» **How to complete this task**
Would you write out the data below exactly, with every line intact?

» **Recorded data**
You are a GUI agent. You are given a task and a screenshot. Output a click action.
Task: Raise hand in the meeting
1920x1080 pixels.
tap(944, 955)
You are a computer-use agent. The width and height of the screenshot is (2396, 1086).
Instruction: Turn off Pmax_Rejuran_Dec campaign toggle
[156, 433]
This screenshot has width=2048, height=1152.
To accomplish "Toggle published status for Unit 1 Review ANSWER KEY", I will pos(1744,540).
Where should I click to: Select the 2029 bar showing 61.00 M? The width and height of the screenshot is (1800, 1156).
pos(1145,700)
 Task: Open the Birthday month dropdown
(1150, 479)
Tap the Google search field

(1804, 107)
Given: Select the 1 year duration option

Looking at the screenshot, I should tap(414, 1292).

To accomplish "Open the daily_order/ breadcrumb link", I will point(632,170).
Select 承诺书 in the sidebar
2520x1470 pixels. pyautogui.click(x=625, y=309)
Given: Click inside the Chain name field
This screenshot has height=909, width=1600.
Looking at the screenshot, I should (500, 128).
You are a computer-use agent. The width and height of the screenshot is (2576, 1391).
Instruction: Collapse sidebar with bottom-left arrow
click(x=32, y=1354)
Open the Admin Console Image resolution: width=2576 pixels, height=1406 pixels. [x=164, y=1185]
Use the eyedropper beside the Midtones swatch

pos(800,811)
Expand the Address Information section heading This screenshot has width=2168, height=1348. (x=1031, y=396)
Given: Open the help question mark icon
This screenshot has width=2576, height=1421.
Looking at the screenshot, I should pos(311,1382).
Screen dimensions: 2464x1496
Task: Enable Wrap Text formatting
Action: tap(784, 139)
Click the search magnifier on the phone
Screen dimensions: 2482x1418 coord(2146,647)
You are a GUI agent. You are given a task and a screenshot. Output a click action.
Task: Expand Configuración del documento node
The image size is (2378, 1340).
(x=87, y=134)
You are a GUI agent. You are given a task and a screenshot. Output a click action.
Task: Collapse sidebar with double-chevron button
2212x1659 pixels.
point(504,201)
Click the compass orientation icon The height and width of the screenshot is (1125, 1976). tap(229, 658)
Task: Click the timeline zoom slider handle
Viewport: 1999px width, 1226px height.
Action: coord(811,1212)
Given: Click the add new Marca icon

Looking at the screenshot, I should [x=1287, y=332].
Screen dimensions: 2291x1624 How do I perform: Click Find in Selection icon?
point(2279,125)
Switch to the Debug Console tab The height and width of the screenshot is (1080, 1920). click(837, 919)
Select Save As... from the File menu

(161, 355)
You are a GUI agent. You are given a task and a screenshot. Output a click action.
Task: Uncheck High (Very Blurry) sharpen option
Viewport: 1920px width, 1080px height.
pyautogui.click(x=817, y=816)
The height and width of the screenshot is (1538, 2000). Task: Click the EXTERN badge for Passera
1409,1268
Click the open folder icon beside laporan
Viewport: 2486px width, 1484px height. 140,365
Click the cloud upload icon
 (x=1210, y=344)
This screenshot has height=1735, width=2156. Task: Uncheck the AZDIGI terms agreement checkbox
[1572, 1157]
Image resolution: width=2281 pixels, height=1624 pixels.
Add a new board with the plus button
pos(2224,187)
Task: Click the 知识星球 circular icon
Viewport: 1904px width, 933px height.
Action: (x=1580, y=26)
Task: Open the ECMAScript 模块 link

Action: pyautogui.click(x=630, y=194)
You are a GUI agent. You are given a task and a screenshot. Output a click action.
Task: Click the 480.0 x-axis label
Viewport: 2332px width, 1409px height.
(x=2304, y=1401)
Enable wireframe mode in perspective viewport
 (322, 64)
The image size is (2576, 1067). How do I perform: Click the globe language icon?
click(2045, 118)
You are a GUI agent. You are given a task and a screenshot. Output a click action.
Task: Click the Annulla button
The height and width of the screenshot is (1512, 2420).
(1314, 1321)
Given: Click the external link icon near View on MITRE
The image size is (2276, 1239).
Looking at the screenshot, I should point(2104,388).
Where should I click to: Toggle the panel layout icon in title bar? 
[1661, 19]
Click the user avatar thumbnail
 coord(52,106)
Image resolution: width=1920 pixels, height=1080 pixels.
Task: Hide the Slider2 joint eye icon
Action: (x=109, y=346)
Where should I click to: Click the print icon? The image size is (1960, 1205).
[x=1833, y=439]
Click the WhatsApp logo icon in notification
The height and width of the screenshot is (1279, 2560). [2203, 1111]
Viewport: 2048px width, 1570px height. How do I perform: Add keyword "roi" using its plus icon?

» **Task output**
You are a GUI agent. You are given a task and a screenshot. Output a click action.
Task: Raise hand in the meeting
1920x1080 pixels.
tap(944, 955)
You are a computer-use agent. The width and height of the screenshot is (2396, 1086).
Instruction: Turn off Pmax_Rejuran_Dec campaign toggle
[156, 433]
This screenshot has width=2048, height=1152.
To accomplish "Toggle published status for Unit 1 Review ANSWER KEY", I will pos(1744,540).
Where should I click to: Select the 2029 bar showing 61.00 M? The width and height of the screenshot is (1800, 1156).
pos(1145,700)
 Task: Open the Birthday month dropdown
(1150, 479)
Tap the Google search field

(1804, 107)
Given: Select the 1 year duration option

Looking at the screenshot, I should tap(414, 1292).

To accomplish "Open the daily_order/ breadcrumb link", I will point(632,170).
Select 承诺书 in the sidebar
2520x1470 pixels. pyautogui.click(x=625, y=309)
Given: Click inside the Chain name field
This screenshot has height=909, width=1600.
Looking at the screenshot, I should (500, 128).
You are a computer-use agent. The width and height of the screenshot is (2576, 1391).
Instruction: Collapse sidebar with bottom-left arrow
click(x=32, y=1354)
Open the Admin Console Image resolution: width=2576 pixels, height=1406 pixels. [x=164, y=1185]
Use the eyedropper beside the Midtones swatch

pos(800,811)
Expand the Address Information section heading This screenshot has width=2168, height=1348. (x=1031, y=396)
Given: Open the help question mark icon
This screenshot has width=2576, height=1421.
Looking at the screenshot, I should pos(311,1382).
Screen dimensions: 2464x1496
Task: Enable Wrap Text formatting
Action: tap(784, 139)
Click the search magnifier on the phone
Screen dimensions: 2482x1418 coord(2146,647)
You are a GUI agent. You are given a task and a screenshot. Output a click action.
Task: Expand Configuración del documento node
The image size is (2378, 1340).
(x=87, y=134)
You are a GUI agent. You are given a task and a screenshot. Output a click action.
Task: Collapse sidebar with double-chevron button
2212x1659 pixels.
point(504,201)
Click the compass orientation icon The height and width of the screenshot is (1125, 1976). tap(229, 658)
Task: Click the timeline zoom slider handle
Viewport: 1999px width, 1226px height.
Action: coord(811,1212)
Given: Click the add new Marca icon

Looking at the screenshot, I should [x=1287, y=332].
Screen dimensions: 2291x1624 How do I perform: Click Find in Selection icon?
point(2279,125)
Switch to the Debug Console tab The height and width of the screenshot is (1080, 1920). click(837, 919)
Select Save As... from the File menu

(161, 355)
You are a GUI agent. You are given a task and a screenshot. Output a click action.
Task: Uncheck High (Very Blurry) sharpen option
Viewport: 1920px width, 1080px height.
pyautogui.click(x=817, y=816)
The height and width of the screenshot is (1538, 2000). Task: Click the EXTERN badge for Passera
1409,1268
Click the open folder icon beside laporan
Viewport: 2486px width, 1484px height. 140,365
Click the cloud upload icon
 (x=1210, y=344)
This screenshot has height=1735, width=2156. Task: Uncheck the AZDIGI terms agreement checkbox
[1572, 1157]
Image resolution: width=2281 pixels, height=1624 pixels.
Add a new board with the plus button
pos(2224,187)
Task: Click the 知识星球 circular icon
Viewport: 1904px width, 933px height.
Action: (x=1580, y=26)
Task: Open the ECMAScript 模块 link

Action: pyautogui.click(x=630, y=194)
You are a GUI agent. You are given a task and a screenshot. Output a click action.
Task: Click the 480.0 x-axis label
Viewport: 2332px width, 1409px height.
(x=2304, y=1401)
Enable wireframe mode in perspective viewport
 (322, 64)
The image size is (2576, 1067). How do I perform: Click the globe language icon?
click(2045, 118)
You are a GUI agent. You are given a task and a screenshot. Output a click action.
Task: Click the Annulla button
The height and width of the screenshot is (1512, 2420).
(1314, 1321)
Given: Click the external link icon near View on MITRE
The image size is (2276, 1239).
Looking at the screenshot, I should point(2104,388).
Where should I click to: Toggle the panel layout icon in title bar? 
[1661, 19]
Click the user avatar thumbnail
 coord(52,106)
Image resolution: width=1920 pixels, height=1080 pixels.
Task: Hide the Slider2 joint eye icon
Action: (x=109, y=346)
Where should I click to: Click the print icon? The image size is (1960, 1205).
[x=1833, y=439]
Click the WhatsApp logo icon in notification
The height and width of the screenshot is (1279, 2560). [2203, 1111]
Viewport: 2048px width, 1570px height. How do I perform: Add keyword "roi" using its plus icon?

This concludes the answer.